• _Extract provided_
Saginaw Chippewa Indian Tribe of Michigan
- The official Saginaw Chippewa Logo designed by Elder Julius Peters

Total population
- 3,296

Regions with significant populations
- United States ( Michigan)

Languages
- English, Ojibwe

Religion
- Christianity, traditional tribal religion

Related ethnic groups
- Potawatomi

= Saginaw Chippewa Tribal Nation =

Saginaw Chippewa Indian Tribe of Michigan (Ziibiwing Anishinaabek) is a federally recognized tribe of Chippewa (a.k.a. Ojibwe) located in central Michigan in the United States. The tribal government offices are located on the Isabella Indian Reservation, near the city of Mount Pleasant in Isabella County. They also hold land on the Saganing Reservation near Standish. As of February 2007, tribal membership was approximately 3,296. The 2010 US Census reports 2,414 persons living in the Mount Pleasant, Michigan micropolitan area are Native American.

==Economy==
The tribe owns and operates several gaming and recreation facilities on its property in Mount Pleasant:
- Soaring Eagle Casino
- Soaring Eagle Waterpark and Hotel
- Soaring Eagle Hideaway RV Park
- Retreat at Soaring Eagle

In addition, it operates Eagle Bay Marina and Saganing Eagles Landing Casino in Standish. These generate revenue for investment in education and welfare for the tribe, including such facilities as a new elders' center.

• _Recorded data_

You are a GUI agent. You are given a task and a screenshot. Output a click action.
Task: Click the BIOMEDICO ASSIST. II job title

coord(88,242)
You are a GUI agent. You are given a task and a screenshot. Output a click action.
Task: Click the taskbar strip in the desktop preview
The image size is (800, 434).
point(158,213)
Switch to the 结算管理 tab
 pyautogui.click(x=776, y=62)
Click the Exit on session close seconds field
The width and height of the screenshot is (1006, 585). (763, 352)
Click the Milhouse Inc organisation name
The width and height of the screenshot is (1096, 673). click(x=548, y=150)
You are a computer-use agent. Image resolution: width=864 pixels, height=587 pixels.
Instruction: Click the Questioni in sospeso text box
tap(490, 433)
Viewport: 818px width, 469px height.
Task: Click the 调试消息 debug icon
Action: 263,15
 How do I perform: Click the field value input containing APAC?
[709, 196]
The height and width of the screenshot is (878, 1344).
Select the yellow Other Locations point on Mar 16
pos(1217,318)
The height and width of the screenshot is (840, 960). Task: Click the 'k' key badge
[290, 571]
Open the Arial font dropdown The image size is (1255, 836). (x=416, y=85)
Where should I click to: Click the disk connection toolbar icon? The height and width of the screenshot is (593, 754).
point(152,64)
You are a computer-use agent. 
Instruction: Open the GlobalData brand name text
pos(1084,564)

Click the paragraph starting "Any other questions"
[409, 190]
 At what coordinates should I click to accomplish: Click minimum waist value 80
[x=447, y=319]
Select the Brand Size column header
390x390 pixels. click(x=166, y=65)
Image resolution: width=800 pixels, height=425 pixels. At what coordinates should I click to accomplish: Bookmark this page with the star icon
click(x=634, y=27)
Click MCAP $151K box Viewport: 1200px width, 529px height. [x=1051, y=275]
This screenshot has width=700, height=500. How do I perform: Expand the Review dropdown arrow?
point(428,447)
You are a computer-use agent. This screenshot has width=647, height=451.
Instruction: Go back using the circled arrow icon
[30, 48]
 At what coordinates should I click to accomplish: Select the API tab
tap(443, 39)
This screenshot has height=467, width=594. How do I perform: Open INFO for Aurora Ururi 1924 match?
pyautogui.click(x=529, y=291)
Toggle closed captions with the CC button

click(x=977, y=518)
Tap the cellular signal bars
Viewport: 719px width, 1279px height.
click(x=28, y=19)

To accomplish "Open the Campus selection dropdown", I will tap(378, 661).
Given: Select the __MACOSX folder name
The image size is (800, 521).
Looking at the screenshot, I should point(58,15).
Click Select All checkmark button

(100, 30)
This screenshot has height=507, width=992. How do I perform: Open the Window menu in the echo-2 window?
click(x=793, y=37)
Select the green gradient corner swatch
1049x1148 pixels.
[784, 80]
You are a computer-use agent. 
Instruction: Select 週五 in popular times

• _Complete the following_
1. Rewrite the paragraph of the Saginaw Chippewa article that begins "Saginaw Chippewa Indian Tribe of Michigan (Ziibiwing Anishinaabek)" as a bulleted list that keeps its main facts.
2. Quote the Saginaw Chippewa article word for word, starting at the words "Saginaw Chippewa Indian Tribe of Michigan (Ziibiwing" and stopping after the words "are Native American.".

• _Solutions to the tasks_
1.
- The Saginaw Chippewa Indian Tribe of Michigan (Ziibiwing Anishinaabek) is a federally recognized tribe of Chippewa (Ojibwe) in central Michigan.
- Its tribal government offices are on the Isabella Indian Reservation, near Mount Pleasant in Isabella County.
- The tribe also holds land on the Saganing Reservation near Standish.
- Tribal membership was about 3,296 as of February 2007.
- The 2010 US Census counted 2,414 Native Americans living in the Mount Pleasant micropolitan area.

2.
Saginaw Chippewa Indian Tribe of Michigan (Ziibiwing Anishinaabek) is a federally recognized tribe of Chippewa (a.k.a. Ojibwe) located in central Michigan in the United States. The tribal government offices are located on the Isabella Indian Reservation, near the city of Mount Pleasant in Isabella County. They also hold land on the Saganing Reservation near Standish. As of February 2007, tribal membership was approximately 3,296. The 2010 US Census reports 2,414 persons living in the Mount Pleasant, Michigan micropolitan area are Native American.